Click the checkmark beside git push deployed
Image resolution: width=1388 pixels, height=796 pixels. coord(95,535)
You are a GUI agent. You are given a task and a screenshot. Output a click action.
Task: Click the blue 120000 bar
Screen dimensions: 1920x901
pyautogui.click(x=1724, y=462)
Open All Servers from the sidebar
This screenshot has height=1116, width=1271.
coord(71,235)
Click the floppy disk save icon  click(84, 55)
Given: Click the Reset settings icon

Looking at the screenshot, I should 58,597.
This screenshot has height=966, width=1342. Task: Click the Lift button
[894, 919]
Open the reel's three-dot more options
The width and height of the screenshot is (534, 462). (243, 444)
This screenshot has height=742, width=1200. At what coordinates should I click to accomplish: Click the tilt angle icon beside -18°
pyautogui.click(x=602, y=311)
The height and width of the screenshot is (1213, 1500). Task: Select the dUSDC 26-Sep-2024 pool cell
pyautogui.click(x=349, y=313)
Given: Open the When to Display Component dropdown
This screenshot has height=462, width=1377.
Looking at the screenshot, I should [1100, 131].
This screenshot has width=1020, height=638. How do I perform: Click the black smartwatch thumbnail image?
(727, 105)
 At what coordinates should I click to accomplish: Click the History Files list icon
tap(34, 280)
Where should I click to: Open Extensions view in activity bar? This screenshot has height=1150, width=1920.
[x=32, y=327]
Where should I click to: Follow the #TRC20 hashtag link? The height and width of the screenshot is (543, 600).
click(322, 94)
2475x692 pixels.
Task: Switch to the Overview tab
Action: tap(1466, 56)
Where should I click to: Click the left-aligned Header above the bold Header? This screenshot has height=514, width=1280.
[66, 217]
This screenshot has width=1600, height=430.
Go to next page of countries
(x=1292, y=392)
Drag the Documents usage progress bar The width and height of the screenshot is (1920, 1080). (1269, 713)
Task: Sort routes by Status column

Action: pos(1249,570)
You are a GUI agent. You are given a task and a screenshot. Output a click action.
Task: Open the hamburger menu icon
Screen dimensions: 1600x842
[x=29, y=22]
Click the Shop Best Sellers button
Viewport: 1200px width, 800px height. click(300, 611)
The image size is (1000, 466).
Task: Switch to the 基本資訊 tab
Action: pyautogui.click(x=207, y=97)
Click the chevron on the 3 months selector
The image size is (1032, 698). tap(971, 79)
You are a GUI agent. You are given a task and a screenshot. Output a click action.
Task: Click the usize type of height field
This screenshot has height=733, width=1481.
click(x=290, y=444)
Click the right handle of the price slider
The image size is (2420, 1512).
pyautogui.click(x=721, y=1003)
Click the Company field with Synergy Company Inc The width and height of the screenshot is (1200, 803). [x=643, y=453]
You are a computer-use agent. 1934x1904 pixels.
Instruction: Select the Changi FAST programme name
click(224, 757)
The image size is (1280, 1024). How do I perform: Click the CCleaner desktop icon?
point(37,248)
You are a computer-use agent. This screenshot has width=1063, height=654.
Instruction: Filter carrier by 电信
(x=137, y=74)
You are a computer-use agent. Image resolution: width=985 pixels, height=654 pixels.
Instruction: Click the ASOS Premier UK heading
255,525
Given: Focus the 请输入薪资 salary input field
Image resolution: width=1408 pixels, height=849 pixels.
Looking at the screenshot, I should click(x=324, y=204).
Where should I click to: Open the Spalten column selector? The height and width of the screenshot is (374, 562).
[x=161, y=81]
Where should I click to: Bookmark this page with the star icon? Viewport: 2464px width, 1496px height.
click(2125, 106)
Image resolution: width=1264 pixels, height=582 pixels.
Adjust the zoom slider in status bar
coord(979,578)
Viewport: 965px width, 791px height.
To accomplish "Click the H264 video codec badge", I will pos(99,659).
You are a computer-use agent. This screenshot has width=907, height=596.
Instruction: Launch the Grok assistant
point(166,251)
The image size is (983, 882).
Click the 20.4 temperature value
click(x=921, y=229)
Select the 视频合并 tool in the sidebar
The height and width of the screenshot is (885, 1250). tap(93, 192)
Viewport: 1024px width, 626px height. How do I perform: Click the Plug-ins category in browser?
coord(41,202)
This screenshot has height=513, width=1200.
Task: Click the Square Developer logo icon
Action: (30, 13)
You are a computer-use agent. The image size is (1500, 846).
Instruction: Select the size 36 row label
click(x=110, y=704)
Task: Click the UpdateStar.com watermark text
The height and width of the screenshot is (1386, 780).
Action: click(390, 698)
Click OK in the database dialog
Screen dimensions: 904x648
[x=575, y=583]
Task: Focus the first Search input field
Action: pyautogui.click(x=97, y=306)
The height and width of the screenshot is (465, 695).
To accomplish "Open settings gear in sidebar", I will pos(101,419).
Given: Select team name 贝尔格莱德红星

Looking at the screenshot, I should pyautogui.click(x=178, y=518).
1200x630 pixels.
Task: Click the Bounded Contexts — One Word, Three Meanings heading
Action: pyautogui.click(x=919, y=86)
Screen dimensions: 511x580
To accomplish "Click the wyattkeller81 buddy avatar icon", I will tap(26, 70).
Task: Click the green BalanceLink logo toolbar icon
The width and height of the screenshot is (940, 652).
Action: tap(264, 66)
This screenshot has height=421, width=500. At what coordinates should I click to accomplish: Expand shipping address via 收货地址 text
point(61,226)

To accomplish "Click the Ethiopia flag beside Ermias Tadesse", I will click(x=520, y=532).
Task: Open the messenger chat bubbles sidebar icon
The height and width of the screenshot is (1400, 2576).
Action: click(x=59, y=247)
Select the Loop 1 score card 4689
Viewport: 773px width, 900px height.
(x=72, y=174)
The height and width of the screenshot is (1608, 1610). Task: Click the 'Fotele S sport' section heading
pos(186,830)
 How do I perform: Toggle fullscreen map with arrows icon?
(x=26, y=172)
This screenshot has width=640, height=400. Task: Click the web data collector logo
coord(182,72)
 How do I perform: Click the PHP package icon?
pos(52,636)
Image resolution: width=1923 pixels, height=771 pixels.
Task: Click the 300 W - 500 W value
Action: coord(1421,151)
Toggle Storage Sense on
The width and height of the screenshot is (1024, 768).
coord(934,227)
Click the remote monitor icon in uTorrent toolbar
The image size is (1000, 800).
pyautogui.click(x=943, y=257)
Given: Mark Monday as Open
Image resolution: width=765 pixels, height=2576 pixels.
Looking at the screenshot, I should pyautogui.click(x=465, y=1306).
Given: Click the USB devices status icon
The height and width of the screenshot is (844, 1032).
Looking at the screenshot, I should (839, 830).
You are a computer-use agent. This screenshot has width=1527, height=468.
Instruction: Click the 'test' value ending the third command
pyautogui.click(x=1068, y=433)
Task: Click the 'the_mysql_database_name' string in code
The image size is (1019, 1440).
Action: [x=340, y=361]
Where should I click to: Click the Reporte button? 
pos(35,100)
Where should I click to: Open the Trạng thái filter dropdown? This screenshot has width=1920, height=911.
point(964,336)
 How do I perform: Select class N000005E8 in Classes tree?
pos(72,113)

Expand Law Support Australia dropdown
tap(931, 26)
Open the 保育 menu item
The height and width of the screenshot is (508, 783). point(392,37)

+---+

What is asked
Could you reproduce all of the entries above word for word, keeping every line unchanged?

Response to the task
Click the checkmark beside git push deployed
Image resolution: width=1388 pixels, height=796 pixels. coord(95,535)
You are a GUI agent. You are given a task and a screenshot. Output a click action.
Task: Click the blue 120000 bar
Screen dimensions: 1920x901
pyautogui.click(x=1724, y=462)
Open All Servers from the sidebar
This screenshot has height=1116, width=1271.
coord(71,235)
Click the floppy disk save icon  click(84, 55)
Given: Click the Reset settings icon

Looking at the screenshot, I should 58,597.
This screenshot has height=966, width=1342. Task: Click the Lift button
[894, 919]
Open the reel's three-dot more options
The width and height of the screenshot is (534, 462). (243, 444)
This screenshot has height=742, width=1200. At what coordinates should I click to accomplish: Click the tilt angle icon beside -18°
pyautogui.click(x=602, y=311)
The height and width of the screenshot is (1213, 1500). Task: Select the dUSDC 26-Sep-2024 pool cell
pyautogui.click(x=349, y=313)
Given: Open the When to Display Component dropdown
This screenshot has height=462, width=1377.
Looking at the screenshot, I should [1100, 131].
This screenshot has width=1020, height=638. How do I perform: Click the black smartwatch thumbnail image?
(727, 105)
 At what coordinates should I click to accomplish: Click the History Files list icon
tap(34, 280)
Where should I click to: Open Extensions view in activity bar? This screenshot has height=1150, width=1920.
[x=32, y=327]
Where should I click to: Follow the #TRC20 hashtag link? The height and width of the screenshot is (543, 600).
click(322, 94)
2475x692 pixels.
Task: Switch to the Overview tab
Action: tap(1466, 56)
Where should I click to: Click the left-aligned Header above the bold Header? This screenshot has height=514, width=1280.
[66, 217]
This screenshot has width=1600, height=430.
Go to next page of countries
(x=1292, y=392)
Drag the Documents usage progress bar The width and height of the screenshot is (1920, 1080). (1269, 713)
Task: Sort routes by Status column

Action: pos(1249,570)
You are a GUI agent. You are given a task and a screenshot. Output a click action.
Task: Open the hamburger menu icon
Screen dimensions: 1600x842
[x=29, y=22]
Click the Shop Best Sellers button
Viewport: 1200px width, 800px height. click(300, 611)
The image size is (1000, 466).
Task: Switch to the 基本資訊 tab
Action: pyautogui.click(x=207, y=97)
Click the chevron on the 3 months selector
The image size is (1032, 698). tap(971, 79)
You are a GUI agent. You are given a task and a screenshot. Output a click action.
Task: Click the usize type of height field
This screenshot has height=733, width=1481.
click(x=290, y=444)
Click the right handle of the price slider
The image size is (2420, 1512).
pyautogui.click(x=721, y=1003)
Click the Company field with Synergy Company Inc The width and height of the screenshot is (1200, 803). [x=643, y=453]
You are a computer-use agent. 1934x1904 pixels.
Instruction: Select the Changi FAST programme name
click(224, 757)
The image size is (1280, 1024). How do I perform: Click the CCleaner desktop icon?
point(37,248)
You are a computer-use agent. This screenshot has width=1063, height=654.
Instruction: Filter carrier by 电信
(x=137, y=74)
You are a computer-use agent. Image resolution: width=985 pixels, height=654 pixels.
Instruction: Click the ASOS Premier UK heading
255,525
Given: Focus the 请输入薪资 salary input field
Image resolution: width=1408 pixels, height=849 pixels.
Looking at the screenshot, I should click(x=324, y=204).
Where should I click to: Open the Spalten column selector? The height and width of the screenshot is (374, 562).
[x=161, y=81]
Where should I click to: Bookmark this page with the star icon? Viewport: 2464px width, 1496px height.
click(2125, 106)
Image resolution: width=1264 pixels, height=582 pixels.
Adjust the zoom slider in status bar
coord(979,578)
Viewport: 965px width, 791px height.
To accomplish "Click the H264 video codec badge", I will pos(99,659).
You are a computer-use agent. This screenshot has width=907, height=596.
Instruction: Launch the Grok assistant
point(166,251)
The image size is (983, 882).
Click the 20.4 temperature value
click(x=921, y=229)
Select the 视频合并 tool in the sidebar
The height and width of the screenshot is (885, 1250). tap(93, 192)
Viewport: 1024px width, 626px height. How do I perform: Click the Plug-ins category in browser?
coord(41,202)
This screenshot has height=513, width=1200.
Task: Click the Square Developer logo icon
Action: (30, 13)
You are a computer-use agent. The image size is (1500, 846).
Instruction: Select the size 36 row label
click(x=110, y=704)
Task: Click the UpdateStar.com watermark text
The height and width of the screenshot is (1386, 780).
Action: click(390, 698)
Click OK in the database dialog
Screen dimensions: 904x648
[x=575, y=583]
Task: Focus the first Search input field
Action: pyautogui.click(x=97, y=306)
The height and width of the screenshot is (465, 695).
To accomplish "Open settings gear in sidebar", I will pos(101,419).
Given: Select team name 贝尔格莱德红星

Looking at the screenshot, I should pyautogui.click(x=178, y=518).
1200x630 pixels.
Task: Click the Bounded Contexts — One Word, Three Meanings heading
Action: pyautogui.click(x=919, y=86)
Screen dimensions: 511x580
To accomplish "Click the wyattkeller81 buddy avatar icon", I will tap(26, 70).
Task: Click the green BalanceLink logo toolbar icon
The width and height of the screenshot is (940, 652).
Action: tap(264, 66)
This screenshot has height=421, width=500. At what coordinates should I click to accomplish: Expand shipping address via 收货地址 text
point(61,226)

To accomplish "Click the Ethiopia flag beside Ermias Tadesse", I will click(x=520, y=532).
Task: Open the messenger chat bubbles sidebar icon
The height and width of the screenshot is (1400, 2576).
Action: click(x=59, y=247)
Select the Loop 1 score card 4689
Viewport: 773px width, 900px height.
(x=72, y=174)
The height and width of the screenshot is (1608, 1610). Task: Click the 'Fotele S sport' section heading
pos(186,830)
 How do I perform: Toggle fullscreen map with arrows icon?
(x=26, y=172)
This screenshot has width=640, height=400. Task: Click the web data collector logo
coord(182,72)
 How do I perform: Click the PHP package icon?
pos(52,636)
Image resolution: width=1923 pixels, height=771 pixels.
Task: Click the 300 W - 500 W value
Action: coord(1421,151)
Toggle Storage Sense on
The width and height of the screenshot is (1024, 768).
coord(934,227)
Click the remote monitor icon in uTorrent toolbar
The image size is (1000, 800).
pyautogui.click(x=943, y=257)
Given: Mark Monday as Open
Image resolution: width=765 pixels, height=2576 pixels.
Looking at the screenshot, I should pyautogui.click(x=465, y=1306).
Given: Click the USB devices status icon
The height and width of the screenshot is (844, 1032).
Looking at the screenshot, I should (839, 830).
You are a computer-use agent. This screenshot has width=1527, height=468.
Instruction: Click the 'test' value ending the third command
pyautogui.click(x=1068, y=433)
Task: Click the 'the_mysql_database_name' string in code
The image size is (1019, 1440).
Action: [x=340, y=361]
Where should I click to: Click the Reporte button? 
pos(35,100)
Where should I click to: Open the Trạng thái filter dropdown? This screenshot has width=1920, height=911.
point(964,336)
 How do I perform: Select class N000005E8 in Classes tree?
pos(72,113)

Expand Law Support Australia dropdown
tap(931, 26)
Open the 保育 menu item
The height and width of the screenshot is (508, 783). point(392,37)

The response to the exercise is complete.